───── Exercise materials

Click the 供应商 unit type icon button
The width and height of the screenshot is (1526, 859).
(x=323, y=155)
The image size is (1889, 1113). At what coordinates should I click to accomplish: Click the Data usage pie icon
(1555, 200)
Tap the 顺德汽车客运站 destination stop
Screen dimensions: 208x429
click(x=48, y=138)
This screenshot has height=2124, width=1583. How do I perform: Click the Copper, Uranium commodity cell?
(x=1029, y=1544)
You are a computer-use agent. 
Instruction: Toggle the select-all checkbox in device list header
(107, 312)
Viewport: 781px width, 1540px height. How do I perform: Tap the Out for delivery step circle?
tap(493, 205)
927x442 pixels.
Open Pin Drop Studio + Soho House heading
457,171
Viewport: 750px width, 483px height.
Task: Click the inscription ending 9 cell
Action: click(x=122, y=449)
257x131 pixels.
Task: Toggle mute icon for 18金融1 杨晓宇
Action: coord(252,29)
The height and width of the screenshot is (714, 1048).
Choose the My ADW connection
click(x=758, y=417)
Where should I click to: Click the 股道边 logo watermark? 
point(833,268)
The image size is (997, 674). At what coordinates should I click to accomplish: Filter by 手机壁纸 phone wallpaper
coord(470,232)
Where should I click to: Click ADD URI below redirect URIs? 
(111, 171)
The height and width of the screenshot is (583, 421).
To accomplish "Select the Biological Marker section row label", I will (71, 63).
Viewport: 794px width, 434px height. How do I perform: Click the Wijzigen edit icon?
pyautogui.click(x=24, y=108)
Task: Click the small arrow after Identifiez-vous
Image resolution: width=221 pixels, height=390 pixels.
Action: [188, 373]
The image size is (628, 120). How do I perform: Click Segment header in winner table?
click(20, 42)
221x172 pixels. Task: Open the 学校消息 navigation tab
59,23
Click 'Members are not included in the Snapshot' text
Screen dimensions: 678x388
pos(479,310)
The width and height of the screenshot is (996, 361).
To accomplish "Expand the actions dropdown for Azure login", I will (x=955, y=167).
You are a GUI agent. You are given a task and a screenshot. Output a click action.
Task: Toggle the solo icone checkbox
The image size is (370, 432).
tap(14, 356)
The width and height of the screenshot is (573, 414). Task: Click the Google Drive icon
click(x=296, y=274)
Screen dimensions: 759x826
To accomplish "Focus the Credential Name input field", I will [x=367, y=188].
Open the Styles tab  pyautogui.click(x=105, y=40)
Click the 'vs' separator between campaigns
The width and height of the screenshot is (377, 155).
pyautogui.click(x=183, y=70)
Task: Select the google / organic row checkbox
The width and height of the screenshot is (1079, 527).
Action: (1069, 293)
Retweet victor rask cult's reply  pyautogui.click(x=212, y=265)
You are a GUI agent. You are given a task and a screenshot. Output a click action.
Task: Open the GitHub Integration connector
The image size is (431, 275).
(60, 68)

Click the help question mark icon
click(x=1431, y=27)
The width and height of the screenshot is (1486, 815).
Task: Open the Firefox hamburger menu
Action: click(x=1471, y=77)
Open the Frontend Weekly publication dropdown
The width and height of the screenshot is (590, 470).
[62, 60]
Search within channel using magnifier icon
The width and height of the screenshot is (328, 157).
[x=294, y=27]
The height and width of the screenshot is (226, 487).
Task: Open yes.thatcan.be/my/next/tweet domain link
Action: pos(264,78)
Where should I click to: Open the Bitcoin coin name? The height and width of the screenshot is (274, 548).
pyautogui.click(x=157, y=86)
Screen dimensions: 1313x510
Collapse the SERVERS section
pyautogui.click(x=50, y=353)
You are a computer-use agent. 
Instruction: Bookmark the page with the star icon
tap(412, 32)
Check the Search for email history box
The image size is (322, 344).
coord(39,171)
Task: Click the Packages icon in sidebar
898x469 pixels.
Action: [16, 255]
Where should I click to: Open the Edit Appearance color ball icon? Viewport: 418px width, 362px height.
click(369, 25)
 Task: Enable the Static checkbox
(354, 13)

──────────

**Work item:** Collect the lines of the records that include the string "will".

**Reply to the exercise:**
To accomplish "Select the Biological Marker section row label", I will (71, 63).
To accomplish "Expand the actions dropdown for Azure login", I will (x=955, y=167).
To accomplish "Focus the Credential Name input field", I will [x=367, y=188].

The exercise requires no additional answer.